Thursday, December 9, 2010

Holiday Gift Idea: Shel Silverstein

If you are looking for Christmas gifts, Shel Silverstein is always a winner.  Had I only known about Shel Silverstein, I am sure I could have been a better mom.  Back in my day, and stuck in my 70’s midwest traditional role of motherhood,  I only read Old Mother Goose rhymes.  Remember them ... “The Old Woman Who Lived in the Shoe,” “Humpty Dumpty,” “Little Jack Horner."  I also threw in some Dr. Seuss here and there.

I specifically loved reading “The Old Woman Who Lived in a Shoe” and really revved it up when I came to the phrase “... and whipped them all soundly and put them to bed.”   Daughter #2 always giggled at that part ... probably because she knew I was totally powerless over her, which she proved in her teen years.  That’s a story for another day though.





If you are lucky enough to be familiar with his work, Shel Silverstein seems to have given voice to children’s plight and its perceived unfairness.  How many times have we heard our kids say, “But that’s not faaaiiiirrrrr!” and then fall to the floor in a convulsive spastic fit.   My typical response was, “Well, get use to it, life is unfair.” and march on with my business.

Perhaps had I read to them “Nobody” or “Little Abigail and the Beautiful Pony” or "Deaf Donald", I would have been slightly more sympathetic and may have scored higher points in motherhood.  Or probably not.  

If you’re tired of reading the same old stuff and looking to score some points with the kids, check out Shel Silverstein.

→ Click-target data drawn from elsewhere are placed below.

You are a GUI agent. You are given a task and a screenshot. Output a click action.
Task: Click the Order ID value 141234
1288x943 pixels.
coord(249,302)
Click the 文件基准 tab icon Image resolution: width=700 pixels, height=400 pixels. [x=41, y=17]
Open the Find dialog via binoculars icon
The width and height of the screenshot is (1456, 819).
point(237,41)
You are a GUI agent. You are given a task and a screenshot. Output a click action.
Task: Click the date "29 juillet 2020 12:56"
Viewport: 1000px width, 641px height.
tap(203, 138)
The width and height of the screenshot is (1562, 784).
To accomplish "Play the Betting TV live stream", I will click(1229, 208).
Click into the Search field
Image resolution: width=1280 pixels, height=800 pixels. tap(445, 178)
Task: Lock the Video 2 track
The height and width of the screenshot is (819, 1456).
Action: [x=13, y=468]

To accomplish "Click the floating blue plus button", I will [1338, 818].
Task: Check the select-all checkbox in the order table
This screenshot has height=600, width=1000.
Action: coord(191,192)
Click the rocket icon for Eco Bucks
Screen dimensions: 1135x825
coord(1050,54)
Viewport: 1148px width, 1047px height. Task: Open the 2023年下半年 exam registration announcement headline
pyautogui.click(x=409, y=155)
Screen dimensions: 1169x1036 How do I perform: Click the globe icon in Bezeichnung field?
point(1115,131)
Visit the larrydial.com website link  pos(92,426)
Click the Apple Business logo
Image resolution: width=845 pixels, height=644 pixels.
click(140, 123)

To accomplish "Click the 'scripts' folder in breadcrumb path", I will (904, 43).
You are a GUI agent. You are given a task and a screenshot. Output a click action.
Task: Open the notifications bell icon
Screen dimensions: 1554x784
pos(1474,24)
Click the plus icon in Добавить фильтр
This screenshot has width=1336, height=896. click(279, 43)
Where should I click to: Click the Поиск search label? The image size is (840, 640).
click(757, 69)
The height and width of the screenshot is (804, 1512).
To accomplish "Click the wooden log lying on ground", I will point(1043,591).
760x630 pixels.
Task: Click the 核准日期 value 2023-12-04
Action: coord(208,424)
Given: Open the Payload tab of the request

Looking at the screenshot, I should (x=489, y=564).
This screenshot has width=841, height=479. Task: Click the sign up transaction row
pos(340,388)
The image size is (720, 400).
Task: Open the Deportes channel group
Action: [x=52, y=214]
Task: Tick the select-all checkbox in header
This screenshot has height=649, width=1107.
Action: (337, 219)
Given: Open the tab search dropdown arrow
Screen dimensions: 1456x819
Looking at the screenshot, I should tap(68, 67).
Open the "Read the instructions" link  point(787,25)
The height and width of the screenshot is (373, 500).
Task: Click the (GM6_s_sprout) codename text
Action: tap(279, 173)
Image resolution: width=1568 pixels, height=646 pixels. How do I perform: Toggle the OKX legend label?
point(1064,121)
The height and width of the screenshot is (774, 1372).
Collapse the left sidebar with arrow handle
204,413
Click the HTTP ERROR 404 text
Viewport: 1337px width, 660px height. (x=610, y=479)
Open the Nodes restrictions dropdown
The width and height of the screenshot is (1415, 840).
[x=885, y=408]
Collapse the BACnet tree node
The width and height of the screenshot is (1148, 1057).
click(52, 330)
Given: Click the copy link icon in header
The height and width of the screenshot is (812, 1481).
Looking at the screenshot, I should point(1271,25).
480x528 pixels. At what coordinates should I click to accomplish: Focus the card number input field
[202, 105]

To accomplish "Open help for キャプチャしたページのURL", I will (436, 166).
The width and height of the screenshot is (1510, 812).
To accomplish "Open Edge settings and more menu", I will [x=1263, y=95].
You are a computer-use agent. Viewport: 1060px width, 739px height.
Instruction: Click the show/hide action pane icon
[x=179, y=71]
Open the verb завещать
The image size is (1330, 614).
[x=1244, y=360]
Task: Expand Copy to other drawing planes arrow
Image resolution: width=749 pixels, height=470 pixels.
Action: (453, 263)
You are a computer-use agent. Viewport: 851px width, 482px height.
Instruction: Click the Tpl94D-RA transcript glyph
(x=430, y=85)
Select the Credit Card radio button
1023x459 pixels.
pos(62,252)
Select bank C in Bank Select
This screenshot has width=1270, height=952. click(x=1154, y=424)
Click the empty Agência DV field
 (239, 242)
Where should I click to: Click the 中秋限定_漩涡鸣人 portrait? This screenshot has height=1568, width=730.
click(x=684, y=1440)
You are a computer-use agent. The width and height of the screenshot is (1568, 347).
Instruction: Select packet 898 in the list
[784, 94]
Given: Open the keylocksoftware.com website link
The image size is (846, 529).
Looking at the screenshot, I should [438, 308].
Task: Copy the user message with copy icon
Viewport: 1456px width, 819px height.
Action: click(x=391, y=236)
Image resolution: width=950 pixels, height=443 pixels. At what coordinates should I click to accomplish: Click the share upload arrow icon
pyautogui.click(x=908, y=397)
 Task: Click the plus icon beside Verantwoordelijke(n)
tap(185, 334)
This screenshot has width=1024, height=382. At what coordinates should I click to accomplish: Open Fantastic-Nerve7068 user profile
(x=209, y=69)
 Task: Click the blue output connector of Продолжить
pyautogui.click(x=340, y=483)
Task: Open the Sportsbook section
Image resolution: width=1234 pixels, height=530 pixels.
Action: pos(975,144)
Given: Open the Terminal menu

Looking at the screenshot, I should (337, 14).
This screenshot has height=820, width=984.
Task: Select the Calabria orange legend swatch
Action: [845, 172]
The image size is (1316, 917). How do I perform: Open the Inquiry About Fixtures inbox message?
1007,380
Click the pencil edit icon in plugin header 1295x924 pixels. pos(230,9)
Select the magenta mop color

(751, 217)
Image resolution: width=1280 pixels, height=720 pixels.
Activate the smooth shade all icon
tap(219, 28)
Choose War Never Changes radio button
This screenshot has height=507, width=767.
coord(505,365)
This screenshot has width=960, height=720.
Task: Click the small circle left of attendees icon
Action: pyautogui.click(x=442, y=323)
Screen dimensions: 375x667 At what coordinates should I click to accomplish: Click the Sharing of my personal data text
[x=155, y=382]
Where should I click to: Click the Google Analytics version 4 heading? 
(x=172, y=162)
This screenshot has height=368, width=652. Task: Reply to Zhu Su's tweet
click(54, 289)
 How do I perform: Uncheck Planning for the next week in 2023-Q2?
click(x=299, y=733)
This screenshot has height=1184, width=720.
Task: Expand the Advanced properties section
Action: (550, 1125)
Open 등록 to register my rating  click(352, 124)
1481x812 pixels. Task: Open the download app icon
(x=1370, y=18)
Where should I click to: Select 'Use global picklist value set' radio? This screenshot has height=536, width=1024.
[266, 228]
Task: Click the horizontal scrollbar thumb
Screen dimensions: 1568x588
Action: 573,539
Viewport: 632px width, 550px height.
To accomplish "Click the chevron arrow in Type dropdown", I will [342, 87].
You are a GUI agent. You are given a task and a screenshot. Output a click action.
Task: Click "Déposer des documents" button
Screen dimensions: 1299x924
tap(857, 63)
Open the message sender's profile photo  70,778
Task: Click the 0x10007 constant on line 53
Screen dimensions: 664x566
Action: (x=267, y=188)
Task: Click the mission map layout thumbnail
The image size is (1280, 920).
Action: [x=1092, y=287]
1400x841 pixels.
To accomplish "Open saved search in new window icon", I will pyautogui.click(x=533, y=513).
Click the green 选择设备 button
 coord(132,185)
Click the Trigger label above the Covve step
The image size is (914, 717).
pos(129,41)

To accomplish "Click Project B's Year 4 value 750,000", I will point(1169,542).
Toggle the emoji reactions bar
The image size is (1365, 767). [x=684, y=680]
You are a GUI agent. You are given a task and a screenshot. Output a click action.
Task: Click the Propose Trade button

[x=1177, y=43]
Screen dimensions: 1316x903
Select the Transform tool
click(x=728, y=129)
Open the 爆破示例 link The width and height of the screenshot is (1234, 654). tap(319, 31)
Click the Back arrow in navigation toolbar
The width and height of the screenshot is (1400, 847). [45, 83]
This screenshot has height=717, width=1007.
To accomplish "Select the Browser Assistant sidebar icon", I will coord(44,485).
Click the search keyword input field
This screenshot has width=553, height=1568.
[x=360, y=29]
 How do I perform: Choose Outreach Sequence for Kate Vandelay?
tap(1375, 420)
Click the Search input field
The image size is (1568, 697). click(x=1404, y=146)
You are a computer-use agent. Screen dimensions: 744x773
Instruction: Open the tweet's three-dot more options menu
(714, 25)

His humorous sketches, whimsical poetry and magical word play will delight not only them, but you as well.

I'm planning on buying hubby the book and placing a special tab on "Little Abigail and the Beautiful Pony".  It reads:

There was a girl named Abigail
Who was taking a drive
Through the country
With her parents
When she spied a beautiful sad-eyed
Grey and white pony.
And next to it was a sign
That said,
FOR SALE—CHEAP.
“Oh,” said Abigail,
“May I have that pony?
May I please?”
And her parents said,
“No you may not.”
And Abigail said,
“But I MUST have that pony.”
And her parents said,
“Well, you can’t have that pony,”
But you can have a nice butter pecan
Ice Cream cone when we get home.”
And Abigail said,
“I don’t want a butter pecan
Ice cream cone,
I WANT THAT PONY–
I MUST HAVE THAT PONY.”
And her parents said,
“Be quiet and stop nagging–
You’re not getting that pony.”
And Abigail began to cry and said,
“If I don’t get that pony I’ll die.”
And her parents said, “You won’t die.
No child ever died yet from not getting a pony.”
And Abigail felt so bad
That when they got home she went to bed,
And she couldn’t eat,
And she couldn’t sleep,
And her heart was broken,
And she DID die–
All because of a pony
That her parents wouldn’t buy.

 (This is a good story
To read to your folks
When they won’t buy
You something you want.)

I think it only fair to warn him that I could DIE if he doesn't buy me an IPad.  Throwing myself to the ground in convulsive fits no longer works.

1 comment:

Ryan Elizabeth said...

I still love those books!!! I remember reading them and rereading them. I also loved the 3 Little Kittens. I actually found the original Golden Book at a thrift store!

Maybe that poem is more to scare a child into not acting that way?!